• **WHAT THE TASK REQUIRES**
Every line with the string "will" in it belongs in your answer, so copy them all from the data.

[Dataset entries]
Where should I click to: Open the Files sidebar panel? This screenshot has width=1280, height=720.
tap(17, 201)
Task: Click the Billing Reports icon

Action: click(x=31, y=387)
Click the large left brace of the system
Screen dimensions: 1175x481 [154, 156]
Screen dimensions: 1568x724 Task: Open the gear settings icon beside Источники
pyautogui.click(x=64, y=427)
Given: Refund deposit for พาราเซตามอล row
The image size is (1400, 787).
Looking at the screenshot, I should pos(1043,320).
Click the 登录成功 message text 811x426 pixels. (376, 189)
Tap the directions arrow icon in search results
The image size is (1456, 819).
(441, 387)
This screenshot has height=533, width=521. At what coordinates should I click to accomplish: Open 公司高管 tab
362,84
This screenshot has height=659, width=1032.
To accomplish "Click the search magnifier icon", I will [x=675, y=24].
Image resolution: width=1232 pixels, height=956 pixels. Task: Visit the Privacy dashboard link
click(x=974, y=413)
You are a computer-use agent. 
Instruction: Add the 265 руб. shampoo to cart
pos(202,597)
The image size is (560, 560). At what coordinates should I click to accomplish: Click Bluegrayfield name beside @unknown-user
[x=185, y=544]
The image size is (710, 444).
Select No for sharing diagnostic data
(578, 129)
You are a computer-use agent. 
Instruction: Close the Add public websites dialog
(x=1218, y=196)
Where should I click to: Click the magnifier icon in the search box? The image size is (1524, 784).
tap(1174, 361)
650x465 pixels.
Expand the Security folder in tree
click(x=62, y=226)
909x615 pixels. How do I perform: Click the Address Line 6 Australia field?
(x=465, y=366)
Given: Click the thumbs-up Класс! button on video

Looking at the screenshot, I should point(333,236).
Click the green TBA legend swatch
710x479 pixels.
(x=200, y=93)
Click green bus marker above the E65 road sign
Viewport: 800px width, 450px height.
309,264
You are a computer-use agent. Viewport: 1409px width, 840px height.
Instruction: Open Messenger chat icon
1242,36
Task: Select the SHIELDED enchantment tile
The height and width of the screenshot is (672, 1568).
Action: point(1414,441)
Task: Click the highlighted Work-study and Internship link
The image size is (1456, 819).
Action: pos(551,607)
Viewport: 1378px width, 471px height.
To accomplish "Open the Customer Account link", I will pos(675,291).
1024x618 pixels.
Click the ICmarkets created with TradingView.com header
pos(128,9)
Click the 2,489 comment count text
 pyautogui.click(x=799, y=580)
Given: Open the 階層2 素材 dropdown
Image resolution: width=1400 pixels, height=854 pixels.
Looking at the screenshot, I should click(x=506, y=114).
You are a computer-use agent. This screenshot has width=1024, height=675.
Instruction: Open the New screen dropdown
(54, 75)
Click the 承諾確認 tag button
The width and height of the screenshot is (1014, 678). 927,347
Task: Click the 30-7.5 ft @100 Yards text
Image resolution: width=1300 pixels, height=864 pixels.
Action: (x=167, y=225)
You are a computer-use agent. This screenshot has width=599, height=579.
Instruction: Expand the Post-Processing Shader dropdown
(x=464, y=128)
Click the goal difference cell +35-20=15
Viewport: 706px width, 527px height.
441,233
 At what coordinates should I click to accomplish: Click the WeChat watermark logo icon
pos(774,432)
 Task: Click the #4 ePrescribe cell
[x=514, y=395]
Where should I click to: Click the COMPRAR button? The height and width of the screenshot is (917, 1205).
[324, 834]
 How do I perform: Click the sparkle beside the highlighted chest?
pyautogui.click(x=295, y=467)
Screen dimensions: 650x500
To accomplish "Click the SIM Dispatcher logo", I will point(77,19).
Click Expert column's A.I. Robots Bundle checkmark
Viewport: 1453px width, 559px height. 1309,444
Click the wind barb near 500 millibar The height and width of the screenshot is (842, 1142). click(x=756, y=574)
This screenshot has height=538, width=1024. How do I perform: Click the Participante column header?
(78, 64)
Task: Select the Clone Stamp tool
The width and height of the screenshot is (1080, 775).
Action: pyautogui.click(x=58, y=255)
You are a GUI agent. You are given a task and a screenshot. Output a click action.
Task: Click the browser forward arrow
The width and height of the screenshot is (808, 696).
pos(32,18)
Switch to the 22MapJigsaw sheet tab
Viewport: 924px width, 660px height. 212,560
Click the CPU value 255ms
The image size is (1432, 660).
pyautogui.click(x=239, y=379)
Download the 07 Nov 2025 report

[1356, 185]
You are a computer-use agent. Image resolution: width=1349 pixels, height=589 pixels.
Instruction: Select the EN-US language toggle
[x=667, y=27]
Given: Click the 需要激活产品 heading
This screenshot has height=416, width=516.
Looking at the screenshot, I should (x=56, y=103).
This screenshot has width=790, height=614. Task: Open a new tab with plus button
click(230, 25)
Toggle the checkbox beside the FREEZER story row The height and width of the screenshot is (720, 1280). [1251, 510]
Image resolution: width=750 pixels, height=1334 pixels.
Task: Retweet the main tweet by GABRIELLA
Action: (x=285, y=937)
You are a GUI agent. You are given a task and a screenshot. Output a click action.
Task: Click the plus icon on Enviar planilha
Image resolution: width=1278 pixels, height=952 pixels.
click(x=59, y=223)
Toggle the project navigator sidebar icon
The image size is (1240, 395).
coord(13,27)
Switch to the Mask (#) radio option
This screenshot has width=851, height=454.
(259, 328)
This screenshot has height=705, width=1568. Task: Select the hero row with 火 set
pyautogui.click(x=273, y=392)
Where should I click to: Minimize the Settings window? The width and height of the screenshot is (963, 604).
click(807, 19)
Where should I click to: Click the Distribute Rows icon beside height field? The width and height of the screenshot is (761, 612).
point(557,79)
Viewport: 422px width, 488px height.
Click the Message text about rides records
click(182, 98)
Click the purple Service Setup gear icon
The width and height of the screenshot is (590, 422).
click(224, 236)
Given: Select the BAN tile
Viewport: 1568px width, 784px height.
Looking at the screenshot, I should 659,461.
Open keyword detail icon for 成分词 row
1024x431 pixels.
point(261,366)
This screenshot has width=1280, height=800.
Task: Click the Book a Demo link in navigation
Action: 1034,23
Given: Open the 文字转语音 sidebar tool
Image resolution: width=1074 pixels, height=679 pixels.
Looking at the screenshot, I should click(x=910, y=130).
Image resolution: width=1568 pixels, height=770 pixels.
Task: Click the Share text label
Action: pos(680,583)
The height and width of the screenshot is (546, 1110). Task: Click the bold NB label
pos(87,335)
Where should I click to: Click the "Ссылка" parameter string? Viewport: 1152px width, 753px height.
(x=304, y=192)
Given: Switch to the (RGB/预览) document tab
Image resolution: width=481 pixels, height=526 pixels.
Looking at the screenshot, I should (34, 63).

• **EXERCISE RESULT**
To accomplish "Click the search magnifier icon", I will [x=675, y=24].
To accomplish "Open the Customer Account link", I will pos(675,291).
To accomplish "Click the SIM Dispatcher logo", I will point(77,19).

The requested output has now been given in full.